→ Assigned task
From the entries below, copy every line where the string "table" appears.

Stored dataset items
================================

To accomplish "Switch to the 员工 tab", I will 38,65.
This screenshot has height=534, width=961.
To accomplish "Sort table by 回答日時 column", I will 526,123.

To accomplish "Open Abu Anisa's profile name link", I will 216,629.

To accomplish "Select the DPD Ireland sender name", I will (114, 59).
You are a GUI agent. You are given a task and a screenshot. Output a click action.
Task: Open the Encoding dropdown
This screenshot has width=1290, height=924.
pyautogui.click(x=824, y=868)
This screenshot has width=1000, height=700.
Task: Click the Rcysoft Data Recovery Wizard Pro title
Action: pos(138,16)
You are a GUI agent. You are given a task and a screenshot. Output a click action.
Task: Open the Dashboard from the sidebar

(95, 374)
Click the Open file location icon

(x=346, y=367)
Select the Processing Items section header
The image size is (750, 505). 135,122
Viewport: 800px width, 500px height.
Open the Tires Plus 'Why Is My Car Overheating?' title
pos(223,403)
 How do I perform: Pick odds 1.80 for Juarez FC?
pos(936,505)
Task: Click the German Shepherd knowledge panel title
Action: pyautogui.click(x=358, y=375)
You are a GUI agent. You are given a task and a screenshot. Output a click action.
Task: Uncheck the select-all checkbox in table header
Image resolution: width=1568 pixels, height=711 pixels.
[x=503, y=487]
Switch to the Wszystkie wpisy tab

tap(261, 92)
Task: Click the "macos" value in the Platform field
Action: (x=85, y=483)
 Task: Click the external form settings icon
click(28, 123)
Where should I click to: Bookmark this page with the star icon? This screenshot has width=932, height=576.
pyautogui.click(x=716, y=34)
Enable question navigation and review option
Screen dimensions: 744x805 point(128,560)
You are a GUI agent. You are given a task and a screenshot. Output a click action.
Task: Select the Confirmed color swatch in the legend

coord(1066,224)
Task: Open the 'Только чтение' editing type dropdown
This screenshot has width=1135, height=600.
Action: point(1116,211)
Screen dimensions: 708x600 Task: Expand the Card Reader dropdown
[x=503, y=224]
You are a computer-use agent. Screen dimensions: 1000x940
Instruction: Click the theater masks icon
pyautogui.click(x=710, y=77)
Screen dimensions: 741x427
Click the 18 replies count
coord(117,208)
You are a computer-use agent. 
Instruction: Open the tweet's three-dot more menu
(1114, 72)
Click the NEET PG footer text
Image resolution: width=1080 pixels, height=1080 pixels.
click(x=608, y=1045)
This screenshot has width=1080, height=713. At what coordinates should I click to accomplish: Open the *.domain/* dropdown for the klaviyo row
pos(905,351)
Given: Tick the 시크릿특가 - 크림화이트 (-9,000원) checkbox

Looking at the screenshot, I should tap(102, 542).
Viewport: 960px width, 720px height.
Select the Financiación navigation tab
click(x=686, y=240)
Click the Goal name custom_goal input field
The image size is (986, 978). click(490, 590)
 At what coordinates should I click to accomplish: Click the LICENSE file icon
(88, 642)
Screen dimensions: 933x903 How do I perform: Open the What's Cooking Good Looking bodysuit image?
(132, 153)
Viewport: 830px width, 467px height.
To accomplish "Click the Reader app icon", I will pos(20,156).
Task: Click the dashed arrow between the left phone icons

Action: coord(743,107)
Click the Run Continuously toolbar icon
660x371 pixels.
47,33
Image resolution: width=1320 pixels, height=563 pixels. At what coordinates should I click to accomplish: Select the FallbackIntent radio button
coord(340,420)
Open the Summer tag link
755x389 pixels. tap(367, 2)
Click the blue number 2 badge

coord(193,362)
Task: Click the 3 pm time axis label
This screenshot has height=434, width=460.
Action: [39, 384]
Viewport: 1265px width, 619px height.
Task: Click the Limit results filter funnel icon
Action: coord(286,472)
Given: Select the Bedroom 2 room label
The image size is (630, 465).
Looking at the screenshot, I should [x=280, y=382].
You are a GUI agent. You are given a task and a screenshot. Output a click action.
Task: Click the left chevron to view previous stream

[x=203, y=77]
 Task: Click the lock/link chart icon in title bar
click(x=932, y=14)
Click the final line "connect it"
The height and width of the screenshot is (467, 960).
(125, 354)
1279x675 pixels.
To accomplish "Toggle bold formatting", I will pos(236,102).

================================

→ Response area
To accomplish "Sort table by 回答日時 column", I will 526,123.
Task: Uncheck the select-all checkbox in table header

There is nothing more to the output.